» **Your goal**: Copy out the records below, changing every "computer-use agent" to "screen-control agent" and leaving everything else as it is.

» **Available records**:

-------------------------

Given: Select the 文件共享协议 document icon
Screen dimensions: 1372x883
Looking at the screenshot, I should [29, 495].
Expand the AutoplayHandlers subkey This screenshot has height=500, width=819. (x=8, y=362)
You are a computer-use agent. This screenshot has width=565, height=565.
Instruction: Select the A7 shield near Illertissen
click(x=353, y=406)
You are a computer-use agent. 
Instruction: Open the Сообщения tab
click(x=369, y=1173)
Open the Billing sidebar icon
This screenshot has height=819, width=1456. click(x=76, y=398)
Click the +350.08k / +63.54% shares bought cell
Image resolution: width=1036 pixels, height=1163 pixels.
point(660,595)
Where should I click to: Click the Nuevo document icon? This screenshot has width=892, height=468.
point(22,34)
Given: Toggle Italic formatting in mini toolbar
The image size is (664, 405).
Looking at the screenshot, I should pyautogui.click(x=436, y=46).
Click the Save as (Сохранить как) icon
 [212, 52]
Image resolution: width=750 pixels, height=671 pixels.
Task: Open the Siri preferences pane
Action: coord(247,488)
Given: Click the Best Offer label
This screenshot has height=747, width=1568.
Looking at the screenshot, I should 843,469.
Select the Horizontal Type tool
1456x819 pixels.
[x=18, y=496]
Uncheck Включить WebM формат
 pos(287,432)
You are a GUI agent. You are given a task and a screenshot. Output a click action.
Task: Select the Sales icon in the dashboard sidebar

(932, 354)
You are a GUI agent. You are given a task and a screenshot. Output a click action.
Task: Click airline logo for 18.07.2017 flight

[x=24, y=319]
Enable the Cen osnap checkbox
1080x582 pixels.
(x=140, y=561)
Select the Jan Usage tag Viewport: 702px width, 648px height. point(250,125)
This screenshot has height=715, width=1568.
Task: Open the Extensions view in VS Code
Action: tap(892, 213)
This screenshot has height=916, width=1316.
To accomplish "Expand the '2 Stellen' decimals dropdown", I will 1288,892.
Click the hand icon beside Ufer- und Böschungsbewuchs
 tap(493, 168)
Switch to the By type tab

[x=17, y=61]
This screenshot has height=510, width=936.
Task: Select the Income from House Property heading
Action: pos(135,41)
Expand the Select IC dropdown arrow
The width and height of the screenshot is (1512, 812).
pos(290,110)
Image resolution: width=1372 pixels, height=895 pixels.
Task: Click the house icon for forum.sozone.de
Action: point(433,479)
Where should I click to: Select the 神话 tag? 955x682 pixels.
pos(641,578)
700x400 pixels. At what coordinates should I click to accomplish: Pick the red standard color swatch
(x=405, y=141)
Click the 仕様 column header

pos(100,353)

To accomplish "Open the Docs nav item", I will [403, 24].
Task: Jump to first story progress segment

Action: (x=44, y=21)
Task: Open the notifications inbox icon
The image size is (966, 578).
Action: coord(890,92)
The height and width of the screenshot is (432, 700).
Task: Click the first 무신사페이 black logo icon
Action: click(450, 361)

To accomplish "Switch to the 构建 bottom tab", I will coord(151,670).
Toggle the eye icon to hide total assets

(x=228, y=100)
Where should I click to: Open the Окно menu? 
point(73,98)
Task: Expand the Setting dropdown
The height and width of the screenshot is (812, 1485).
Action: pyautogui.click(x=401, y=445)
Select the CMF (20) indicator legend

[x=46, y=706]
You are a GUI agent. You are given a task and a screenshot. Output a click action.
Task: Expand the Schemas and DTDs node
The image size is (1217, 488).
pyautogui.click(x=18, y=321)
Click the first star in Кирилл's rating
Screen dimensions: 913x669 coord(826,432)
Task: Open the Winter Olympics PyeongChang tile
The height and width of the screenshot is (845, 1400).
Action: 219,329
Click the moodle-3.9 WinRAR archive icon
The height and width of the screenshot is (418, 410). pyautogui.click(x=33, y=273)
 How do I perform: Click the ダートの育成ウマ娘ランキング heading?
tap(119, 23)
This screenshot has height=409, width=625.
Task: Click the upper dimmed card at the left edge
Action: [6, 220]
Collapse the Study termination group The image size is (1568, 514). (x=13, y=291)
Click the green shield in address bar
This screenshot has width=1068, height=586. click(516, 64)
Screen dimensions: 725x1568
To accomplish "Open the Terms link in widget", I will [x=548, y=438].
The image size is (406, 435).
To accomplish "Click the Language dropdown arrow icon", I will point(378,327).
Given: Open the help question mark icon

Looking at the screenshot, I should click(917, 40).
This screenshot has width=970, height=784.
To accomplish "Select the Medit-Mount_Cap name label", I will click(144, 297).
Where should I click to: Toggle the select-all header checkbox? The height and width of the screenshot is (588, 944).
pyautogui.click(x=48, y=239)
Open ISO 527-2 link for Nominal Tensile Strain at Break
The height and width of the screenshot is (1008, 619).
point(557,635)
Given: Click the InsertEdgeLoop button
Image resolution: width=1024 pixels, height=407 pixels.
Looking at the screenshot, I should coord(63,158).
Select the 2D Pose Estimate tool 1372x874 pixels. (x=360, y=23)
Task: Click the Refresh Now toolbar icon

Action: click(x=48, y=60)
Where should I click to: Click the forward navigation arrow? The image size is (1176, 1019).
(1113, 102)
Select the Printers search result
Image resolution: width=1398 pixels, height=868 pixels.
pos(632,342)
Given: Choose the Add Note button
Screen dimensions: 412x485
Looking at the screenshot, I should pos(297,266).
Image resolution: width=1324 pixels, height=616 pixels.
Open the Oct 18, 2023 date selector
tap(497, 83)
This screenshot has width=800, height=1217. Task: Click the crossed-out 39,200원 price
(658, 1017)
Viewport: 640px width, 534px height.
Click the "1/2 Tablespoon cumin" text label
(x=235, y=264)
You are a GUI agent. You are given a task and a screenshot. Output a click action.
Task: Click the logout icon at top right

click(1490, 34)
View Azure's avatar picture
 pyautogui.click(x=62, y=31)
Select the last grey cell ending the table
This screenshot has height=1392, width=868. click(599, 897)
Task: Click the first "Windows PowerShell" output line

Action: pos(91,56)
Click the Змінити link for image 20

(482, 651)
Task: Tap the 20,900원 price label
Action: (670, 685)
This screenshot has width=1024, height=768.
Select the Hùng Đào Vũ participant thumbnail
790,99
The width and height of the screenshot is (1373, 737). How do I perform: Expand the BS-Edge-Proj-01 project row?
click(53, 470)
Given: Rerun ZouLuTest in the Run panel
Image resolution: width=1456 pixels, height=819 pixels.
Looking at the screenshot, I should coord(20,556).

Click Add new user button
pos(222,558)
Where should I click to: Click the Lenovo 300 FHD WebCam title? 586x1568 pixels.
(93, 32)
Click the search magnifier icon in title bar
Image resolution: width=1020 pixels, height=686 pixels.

-------------------------

» **Answer to this task**:
Given: Select the 文件共享协议 document icon
Screen dimensions: 1372x883
Looking at the screenshot, I should [29, 495].
Expand the AutoplayHandlers subkey This screenshot has height=500, width=819. (x=8, y=362)
You are a screen-control agent. This screenshot has width=565, height=565.
Instruction: Select the A7 shield near Illertissen
click(x=353, y=406)
You are a screen-control agent. 
Instruction: Open the Сообщения tab
click(x=369, y=1173)
Open the Billing sidebar icon
This screenshot has height=819, width=1456. click(x=76, y=398)
Click the +350.08k / +63.54% shares bought cell
Image resolution: width=1036 pixels, height=1163 pixels.
point(660,595)
Where should I click to: Click the Nuevo document icon? This screenshot has width=892, height=468.
point(22,34)
Given: Toggle Italic formatting in mini toolbar
The image size is (664, 405).
Looking at the screenshot, I should pyautogui.click(x=436, y=46).
Click the Save as (Сохранить как) icon
 [212, 52]
Image resolution: width=750 pixels, height=671 pixels.
Task: Open the Siri preferences pane
Action: coord(247,488)
Given: Click the Best Offer label
This screenshot has height=747, width=1568.
Looking at the screenshot, I should 843,469.
Select the Horizontal Type tool
1456x819 pixels.
[x=18, y=496]
Uncheck Включить WebM формат
 pos(287,432)
You are a GUI agent. You are given a task and a screenshot. Output a click action.
Task: Select the Sales icon in the dashboard sidebar

(932, 354)
You are a GUI agent. You are given a task and a screenshot. Output a click action.
Task: Click airline logo for 18.07.2017 flight

[x=24, y=319]
Enable the Cen osnap checkbox
1080x582 pixels.
(x=140, y=561)
Select the Jan Usage tag Viewport: 702px width, 648px height. point(250,125)
This screenshot has height=715, width=1568.
Task: Open the Extensions view in VS Code
Action: tap(892, 213)
This screenshot has height=916, width=1316.
To accomplish "Expand the '2 Stellen' decimals dropdown", I will 1288,892.
Click the hand icon beside Ufer- und Böschungsbewuchs
 tap(493, 168)
Switch to the By type tab

[x=17, y=61]
This screenshot has height=510, width=936.
Task: Select the Income from House Property heading
Action: pos(135,41)
Expand the Select IC dropdown arrow
The width and height of the screenshot is (1512, 812).
pos(290,110)
Image resolution: width=1372 pixels, height=895 pixels.
Task: Click the house icon for forum.sozone.de
Action: point(433,479)
Where should I click to: Select the 神话 tag? 955x682 pixels.
pos(641,578)
700x400 pixels. At what coordinates should I click to accomplish: Pick the red standard color swatch
(x=405, y=141)
Click the 仕様 column header

pos(100,353)

To accomplish "Open the Docs nav item", I will [403, 24].
Task: Jump to first story progress segment

Action: (x=44, y=21)
Task: Open the notifications inbox icon
The image size is (966, 578).
Action: coord(890,92)
The height and width of the screenshot is (432, 700).
Task: Click the first 무신사페이 black logo icon
Action: click(450, 361)

To accomplish "Switch to the 构建 bottom tab", I will coord(151,670).
Toggle the eye icon to hide total assets

(x=228, y=100)
Where should I click to: Open the Окно menu? 
point(73,98)
Task: Expand the Setting dropdown
The height and width of the screenshot is (812, 1485).
Action: pyautogui.click(x=401, y=445)
Select the CMF (20) indicator legend

[x=46, y=706]
You are a GUI agent. You are given a task and a screenshot. Output a click action.
Task: Expand the Schemas and DTDs node
The image size is (1217, 488).
pyautogui.click(x=18, y=321)
Click the first star in Кирилл's rating
Screen dimensions: 913x669 coord(826,432)
Task: Open the Winter Olympics PyeongChang tile
The height and width of the screenshot is (845, 1400).
Action: 219,329
Click the moodle-3.9 WinRAR archive icon
The height and width of the screenshot is (418, 410). pyautogui.click(x=33, y=273)
 How do I perform: Click the ダートの育成ウマ娘ランキング heading?
tap(119, 23)
This screenshot has height=409, width=625.
Task: Click the upper dimmed card at the left edge
Action: [6, 220]
Collapse the Study termination group The image size is (1568, 514). (x=13, y=291)
Click the green shield in address bar
This screenshot has width=1068, height=586. click(516, 64)
Screen dimensions: 725x1568
To accomplish "Open the Terms link in widget", I will [x=548, y=438].
The image size is (406, 435).
To accomplish "Click the Language dropdown arrow icon", I will point(378,327).
Given: Open the help question mark icon

Looking at the screenshot, I should click(917, 40).
This screenshot has width=970, height=784.
To accomplish "Select the Medit-Mount_Cap name label", I will click(144, 297).
Where should I click to: Toggle the select-all header checkbox? The height and width of the screenshot is (588, 944).
pyautogui.click(x=48, y=239)
Open ISO 527-2 link for Nominal Tensile Strain at Break
The height and width of the screenshot is (1008, 619).
point(557,635)
Given: Click the InsertEdgeLoop button
Image resolution: width=1024 pixels, height=407 pixels.
Looking at the screenshot, I should coord(63,158).
Select the 2D Pose Estimate tool 1372x874 pixels. (x=360, y=23)
Task: Click the Refresh Now toolbar icon

Action: click(x=48, y=60)
Where should I click to: Click the forward navigation arrow? The image size is (1176, 1019).
(1113, 102)
Select the Printers search result
Image resolution: width=1398 pixels, height=868 pixels.
pos(632,342)
Given: Choose the Add Note button
Screen dimensions: 412x485
Looking at the screenshot, I should pos(297,266).
Image resolution: width=1324 pixels, height=616 pixels.
Open the Oct 18, 2023 date selector
tap(497, 83)
This screenshot has width=800, height=1217. Task: Click the crossed-out 39,200원 price
(658, 1017)
Viewport: 640px width, 534px height.
Click the "1/2 Tablespoon cumin" text label
(x=235, y=264)
You are a GUI agent. You are given a task and a screenshot. Output a click action.
Task: Click the logout icon at top right

click(1490, 34)
View Azure's avatar picture
 pyautogui.click(x=62, y=31)
Select the last grey cell ending the table
This screenshot has height=1392, width=868. click(599, 897)
Task: Click the first "Windows PowerShell" output line

Action: pos(91,56)
Click the Змінити link for image 20

(482, 651)
Task: Tap the 20,900원 price label
Action: (670, 685)
This screenshot has width=1024, height=768.
Select the Hùng Đào Vũ participant thumbnail
790,99
The width and height of the screenshot is (1373, 737). How do I perform: Expand the BS-Edge-Proj-01 project row?
click(53, 470)
Given: Rerun ZouLuTest in the Run panel
Image resolution: width=1456 pixels, height=819 pixels.
Looking at the screenshot, I should coord(20,556).

Click Add new user button
pos(222,558)
Where should I click to: Click the Lenovo 300 FHD WebCam title? 586x1568 pixels.
(93, 32)
Click the search magnifier icon in title bar
Image resolution: width=1020 pixels, height=686 pixels.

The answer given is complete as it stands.